Para um breve resumo, faltaria acrescentar o bloqueio americano aos recursos para a água, denunciado pelo Robert F. Kennedy Memorial Center:

“Além de ser a mais pobre nação do Hemisfério Ocidental, o Haiti tem também a pior água no mundo, estando em último lugar no ranking do Water Poverty Index. O Robert F. Kennedy Memorial Center divulgou documentos do Departamento do Tesouro dos EUA, de 4 de agosto de 2008, expondo ações politicamente motivadas pelas quais foram bloqueados empréstimos de US$ 146 milhões que o Banco Interamericano do Desenvolvimento (BID) aprovou para o Haiti. O BID aprovou os empréstimos em julho de 1998, incluindo US$ 54 milhões para projetos urgentes de saneamento e necessidade de água. Entretanto, os documentos mostram que o BID e o staff do Departamento do Tesouro dos EUA buscaram meios de amarrar a liberação dos empréstimos a condições políticas que os líderes dos EUA queriam que o governo haitiano cumprisse. Esta intervenção foi uma violação direta da carta do BID” (V. Project Censored, “US Repression of Haiti Continues” e HP, 15/01/2010).

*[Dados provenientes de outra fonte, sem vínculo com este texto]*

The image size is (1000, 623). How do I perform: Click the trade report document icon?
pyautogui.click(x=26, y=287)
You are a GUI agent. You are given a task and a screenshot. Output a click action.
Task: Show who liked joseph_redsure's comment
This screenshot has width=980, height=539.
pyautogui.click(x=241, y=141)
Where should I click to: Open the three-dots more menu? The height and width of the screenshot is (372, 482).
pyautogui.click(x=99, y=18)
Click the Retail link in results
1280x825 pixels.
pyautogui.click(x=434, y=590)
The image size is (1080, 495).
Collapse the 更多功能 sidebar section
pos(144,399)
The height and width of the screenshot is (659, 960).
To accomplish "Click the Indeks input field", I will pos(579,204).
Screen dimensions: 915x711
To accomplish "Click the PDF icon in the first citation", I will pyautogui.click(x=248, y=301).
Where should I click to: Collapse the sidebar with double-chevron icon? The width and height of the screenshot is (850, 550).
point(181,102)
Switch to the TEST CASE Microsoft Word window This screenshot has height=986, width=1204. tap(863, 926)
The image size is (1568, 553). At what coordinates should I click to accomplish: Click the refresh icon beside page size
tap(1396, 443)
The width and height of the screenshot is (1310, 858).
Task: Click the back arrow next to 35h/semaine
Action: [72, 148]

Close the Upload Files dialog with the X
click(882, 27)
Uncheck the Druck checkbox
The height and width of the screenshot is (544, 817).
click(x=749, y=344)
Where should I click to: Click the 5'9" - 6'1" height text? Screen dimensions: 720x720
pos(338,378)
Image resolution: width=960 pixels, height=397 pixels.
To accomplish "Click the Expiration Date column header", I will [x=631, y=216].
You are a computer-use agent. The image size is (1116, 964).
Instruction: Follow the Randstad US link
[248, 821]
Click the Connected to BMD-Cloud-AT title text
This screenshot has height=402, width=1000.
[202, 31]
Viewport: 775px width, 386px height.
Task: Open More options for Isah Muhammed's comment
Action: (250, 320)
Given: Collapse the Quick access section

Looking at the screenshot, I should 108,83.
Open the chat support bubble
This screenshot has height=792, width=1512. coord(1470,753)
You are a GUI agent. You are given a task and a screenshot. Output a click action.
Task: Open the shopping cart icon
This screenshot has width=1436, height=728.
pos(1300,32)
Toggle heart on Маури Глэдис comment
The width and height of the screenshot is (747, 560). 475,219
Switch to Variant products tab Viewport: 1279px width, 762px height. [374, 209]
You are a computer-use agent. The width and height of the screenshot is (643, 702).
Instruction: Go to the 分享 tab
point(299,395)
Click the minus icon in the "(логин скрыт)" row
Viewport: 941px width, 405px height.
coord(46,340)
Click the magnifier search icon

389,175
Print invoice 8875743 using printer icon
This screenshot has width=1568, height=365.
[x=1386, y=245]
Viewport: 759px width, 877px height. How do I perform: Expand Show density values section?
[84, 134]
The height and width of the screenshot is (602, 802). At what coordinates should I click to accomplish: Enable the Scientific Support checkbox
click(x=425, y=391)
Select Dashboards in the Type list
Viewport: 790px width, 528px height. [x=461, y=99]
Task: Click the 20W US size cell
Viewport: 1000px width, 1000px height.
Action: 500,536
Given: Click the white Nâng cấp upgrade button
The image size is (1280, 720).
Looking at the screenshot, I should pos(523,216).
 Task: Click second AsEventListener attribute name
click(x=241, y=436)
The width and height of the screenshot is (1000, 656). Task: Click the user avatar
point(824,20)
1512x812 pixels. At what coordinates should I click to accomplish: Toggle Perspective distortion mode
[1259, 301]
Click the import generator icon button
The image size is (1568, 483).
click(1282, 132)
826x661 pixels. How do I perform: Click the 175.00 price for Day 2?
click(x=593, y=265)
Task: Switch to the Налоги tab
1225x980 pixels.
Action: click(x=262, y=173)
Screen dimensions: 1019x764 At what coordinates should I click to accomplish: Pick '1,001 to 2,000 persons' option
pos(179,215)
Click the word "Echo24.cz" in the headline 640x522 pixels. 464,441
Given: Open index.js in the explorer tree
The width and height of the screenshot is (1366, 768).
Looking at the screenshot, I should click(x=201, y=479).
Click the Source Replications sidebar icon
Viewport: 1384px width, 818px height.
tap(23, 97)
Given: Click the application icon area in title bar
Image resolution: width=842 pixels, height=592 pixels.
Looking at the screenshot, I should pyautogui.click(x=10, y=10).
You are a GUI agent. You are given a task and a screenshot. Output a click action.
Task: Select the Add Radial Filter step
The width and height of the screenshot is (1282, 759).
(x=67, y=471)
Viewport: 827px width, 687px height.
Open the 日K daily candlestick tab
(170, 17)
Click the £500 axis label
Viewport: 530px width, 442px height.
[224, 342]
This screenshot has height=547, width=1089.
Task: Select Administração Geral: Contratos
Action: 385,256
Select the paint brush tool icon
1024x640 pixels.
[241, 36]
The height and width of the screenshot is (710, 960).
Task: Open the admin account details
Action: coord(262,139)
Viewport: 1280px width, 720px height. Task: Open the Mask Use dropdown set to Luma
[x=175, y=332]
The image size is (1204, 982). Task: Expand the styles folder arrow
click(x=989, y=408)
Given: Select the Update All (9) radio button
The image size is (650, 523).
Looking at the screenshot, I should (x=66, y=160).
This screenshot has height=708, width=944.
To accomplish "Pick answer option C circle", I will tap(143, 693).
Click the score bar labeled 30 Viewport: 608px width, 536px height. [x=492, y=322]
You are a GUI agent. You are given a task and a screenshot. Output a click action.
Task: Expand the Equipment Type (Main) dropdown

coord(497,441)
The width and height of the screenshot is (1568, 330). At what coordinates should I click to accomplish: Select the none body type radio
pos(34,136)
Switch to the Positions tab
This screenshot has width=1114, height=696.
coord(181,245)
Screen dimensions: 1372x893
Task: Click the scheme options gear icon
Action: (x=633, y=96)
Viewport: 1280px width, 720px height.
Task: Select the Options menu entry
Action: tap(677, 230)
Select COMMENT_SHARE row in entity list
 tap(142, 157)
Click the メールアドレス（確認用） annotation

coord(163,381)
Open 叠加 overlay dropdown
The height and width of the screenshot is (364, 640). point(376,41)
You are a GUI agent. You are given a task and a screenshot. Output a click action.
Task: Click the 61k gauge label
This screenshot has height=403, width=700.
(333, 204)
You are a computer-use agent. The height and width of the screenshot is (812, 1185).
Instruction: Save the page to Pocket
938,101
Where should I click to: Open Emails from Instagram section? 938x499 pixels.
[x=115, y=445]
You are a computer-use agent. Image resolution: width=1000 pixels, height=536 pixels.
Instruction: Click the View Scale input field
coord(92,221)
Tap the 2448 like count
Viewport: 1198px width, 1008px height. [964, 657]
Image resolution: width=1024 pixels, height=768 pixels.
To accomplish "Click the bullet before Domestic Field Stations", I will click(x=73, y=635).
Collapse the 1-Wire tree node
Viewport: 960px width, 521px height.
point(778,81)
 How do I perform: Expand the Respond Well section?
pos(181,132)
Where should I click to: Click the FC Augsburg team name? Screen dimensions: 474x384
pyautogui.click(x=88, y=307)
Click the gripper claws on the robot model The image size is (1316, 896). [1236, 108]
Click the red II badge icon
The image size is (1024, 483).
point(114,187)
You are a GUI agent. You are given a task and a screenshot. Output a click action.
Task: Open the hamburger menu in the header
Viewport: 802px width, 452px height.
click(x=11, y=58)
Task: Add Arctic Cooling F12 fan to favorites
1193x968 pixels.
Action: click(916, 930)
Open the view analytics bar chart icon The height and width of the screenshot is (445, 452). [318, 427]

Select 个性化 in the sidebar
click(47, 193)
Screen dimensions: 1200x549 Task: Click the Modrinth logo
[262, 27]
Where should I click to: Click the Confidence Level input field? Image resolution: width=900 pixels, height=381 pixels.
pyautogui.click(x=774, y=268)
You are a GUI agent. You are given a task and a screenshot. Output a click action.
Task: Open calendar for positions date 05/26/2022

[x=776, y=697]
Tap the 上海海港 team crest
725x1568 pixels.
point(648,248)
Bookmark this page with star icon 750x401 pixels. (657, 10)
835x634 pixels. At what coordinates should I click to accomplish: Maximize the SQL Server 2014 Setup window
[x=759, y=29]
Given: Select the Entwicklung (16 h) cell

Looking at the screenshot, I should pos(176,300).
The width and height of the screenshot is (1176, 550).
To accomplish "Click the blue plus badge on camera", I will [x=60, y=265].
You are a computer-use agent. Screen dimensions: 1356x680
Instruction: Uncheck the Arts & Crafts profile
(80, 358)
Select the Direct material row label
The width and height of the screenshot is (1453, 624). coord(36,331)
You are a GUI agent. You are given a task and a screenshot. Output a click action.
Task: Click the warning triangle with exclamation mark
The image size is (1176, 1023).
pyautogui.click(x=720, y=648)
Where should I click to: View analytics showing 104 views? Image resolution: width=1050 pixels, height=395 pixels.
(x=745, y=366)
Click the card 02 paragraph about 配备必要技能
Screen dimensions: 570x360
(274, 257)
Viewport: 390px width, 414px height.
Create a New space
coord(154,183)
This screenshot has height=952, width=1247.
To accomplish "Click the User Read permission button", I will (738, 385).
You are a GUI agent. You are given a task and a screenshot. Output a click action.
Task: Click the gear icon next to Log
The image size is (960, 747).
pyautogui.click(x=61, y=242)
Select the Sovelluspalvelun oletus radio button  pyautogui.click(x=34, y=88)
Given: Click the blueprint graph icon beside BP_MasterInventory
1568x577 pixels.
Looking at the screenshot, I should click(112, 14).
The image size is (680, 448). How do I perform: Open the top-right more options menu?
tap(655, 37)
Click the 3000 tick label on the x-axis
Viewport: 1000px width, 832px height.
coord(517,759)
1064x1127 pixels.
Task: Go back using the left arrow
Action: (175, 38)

O Robert F. Kennedy Memorial Center enfatizou que “a água é a principal causa de mortalidade infantil e doenças nas crianças. O Haiti agora tem a mais alta taxa de mortalidade infantil do Hemisfério Ocidental [e] mais da metade de todas as mortes no Haiti foram devidas a doenças gastro-intestinais transmitidas através da água”.

Em artigo publicado em 1996 na revista Brecha, de Montevidéu, Eduardo Galeano, o autor de “As Veias Abertas da América Latina”, conta algumas histórias exemplares sobre o Haiti:

“Em fins do ano passado, quatro deputados alemães visitaram o Haiti. Mal chegaram, a miséria do povo feriu-lhes os olhos. Então o embaixador da Alemanha explicou-lhes, em Port-au-Prince, qual é o problema:

“- Este é um país superpovoado, disse ele. A mulher haitiana sempre quer e o homem haitiano sempre pode.

“E riu. Os deputados calaram-se. Nessa noite, um deles, Winfried Wolf, consultou os números. E comprovou que o Haiti é, com El Salvador, o país mais superpovoado das Américas, mas está tão superpovoado quanto a Alemanha: tem quase a mesma quantidade de habitantes por quilômetro quadrado.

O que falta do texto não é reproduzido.